CORSD: Class-Oriented Relational Self Distillation
It addresses a specific problem in model compression for computer vision by improving relational knowledge transfer, though it appears incremental as it builds on existing distillation methods.
The paper tackled limitations in knowledge distillation by proposing CORSD, a framework that uses trainable relation networks and auxiliary classifiers to transfer relational knowledge, achieving averaged accuracy boosts of 3.8%, 1.5%, and 4.5% on CIFAR100, ImageNet, and CUB-200-2011 datasets.

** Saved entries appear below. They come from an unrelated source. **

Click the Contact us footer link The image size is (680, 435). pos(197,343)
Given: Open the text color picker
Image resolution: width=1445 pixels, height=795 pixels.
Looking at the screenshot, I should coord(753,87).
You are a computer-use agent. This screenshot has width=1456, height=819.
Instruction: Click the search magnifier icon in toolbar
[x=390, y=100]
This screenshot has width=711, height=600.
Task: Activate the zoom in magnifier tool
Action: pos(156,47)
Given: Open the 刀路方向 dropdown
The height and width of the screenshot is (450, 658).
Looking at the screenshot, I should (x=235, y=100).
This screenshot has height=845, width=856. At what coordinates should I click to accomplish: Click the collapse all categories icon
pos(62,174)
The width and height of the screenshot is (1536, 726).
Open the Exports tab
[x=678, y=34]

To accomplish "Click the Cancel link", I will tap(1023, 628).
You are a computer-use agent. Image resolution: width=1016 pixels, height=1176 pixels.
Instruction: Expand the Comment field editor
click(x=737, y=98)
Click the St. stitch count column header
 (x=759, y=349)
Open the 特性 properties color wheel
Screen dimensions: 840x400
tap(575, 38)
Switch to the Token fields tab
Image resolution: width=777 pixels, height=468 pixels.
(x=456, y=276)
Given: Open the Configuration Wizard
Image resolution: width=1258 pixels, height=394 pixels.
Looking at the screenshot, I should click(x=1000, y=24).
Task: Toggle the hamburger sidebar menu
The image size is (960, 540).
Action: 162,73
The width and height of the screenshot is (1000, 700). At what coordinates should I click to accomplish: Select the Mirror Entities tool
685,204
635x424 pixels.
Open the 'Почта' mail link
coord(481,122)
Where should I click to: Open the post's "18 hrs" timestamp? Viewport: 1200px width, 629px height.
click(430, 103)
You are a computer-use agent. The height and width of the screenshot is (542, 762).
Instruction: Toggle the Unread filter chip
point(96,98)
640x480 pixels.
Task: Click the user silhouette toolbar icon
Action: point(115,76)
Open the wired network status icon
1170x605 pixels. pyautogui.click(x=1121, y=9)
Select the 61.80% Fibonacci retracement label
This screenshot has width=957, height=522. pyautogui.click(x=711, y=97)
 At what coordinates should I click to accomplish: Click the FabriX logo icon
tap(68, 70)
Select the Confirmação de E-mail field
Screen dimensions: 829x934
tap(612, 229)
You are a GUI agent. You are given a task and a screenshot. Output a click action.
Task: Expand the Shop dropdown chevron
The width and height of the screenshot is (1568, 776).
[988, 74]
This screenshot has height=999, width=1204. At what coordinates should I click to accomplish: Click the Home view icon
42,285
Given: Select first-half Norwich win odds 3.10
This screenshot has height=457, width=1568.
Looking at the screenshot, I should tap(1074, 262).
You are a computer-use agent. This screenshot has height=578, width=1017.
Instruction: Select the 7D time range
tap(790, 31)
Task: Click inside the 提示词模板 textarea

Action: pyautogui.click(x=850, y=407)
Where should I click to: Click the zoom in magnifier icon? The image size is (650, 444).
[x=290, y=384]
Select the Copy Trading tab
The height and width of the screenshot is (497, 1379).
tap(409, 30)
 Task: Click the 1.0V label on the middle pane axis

Knowledge distillation conducts an effective model compression method while holding some limitations:(1) the feature based distillation methods only focus on distilling the feature map but are lack of transferring the relation of data examples; (2) the relational distillation methods are either limited to the handcrafted functions for relation extraction, such as L2 norm, or weak in inter- and intra- class relation modeling. Besides, the feature divergence of heterogeneous teacher-student architectures may lead to inaccurate relational knowledge transferring. In this work, we propose a novel training framework named Class-Oriented Relational Self Distillation (CORSD) to address the limitations. The trainable relation networks are designed to extract relation of structured data input, and they enable the whole model to better classify samples by transferring the relational knowledge from the deepest layer of the model to shallow layers. Besides, auxiliary classifiers are proposed to make relation networks capture class-oriented relation that benefits classification task. Experiments demonstrate that CORSD achieves remarkable improvements. Compared to baseline, 3.8%, 1.5% and 4.5% averaged accuracy boost can be observed on CIFAR100, ImageNet and CUB-200-2011, respectively.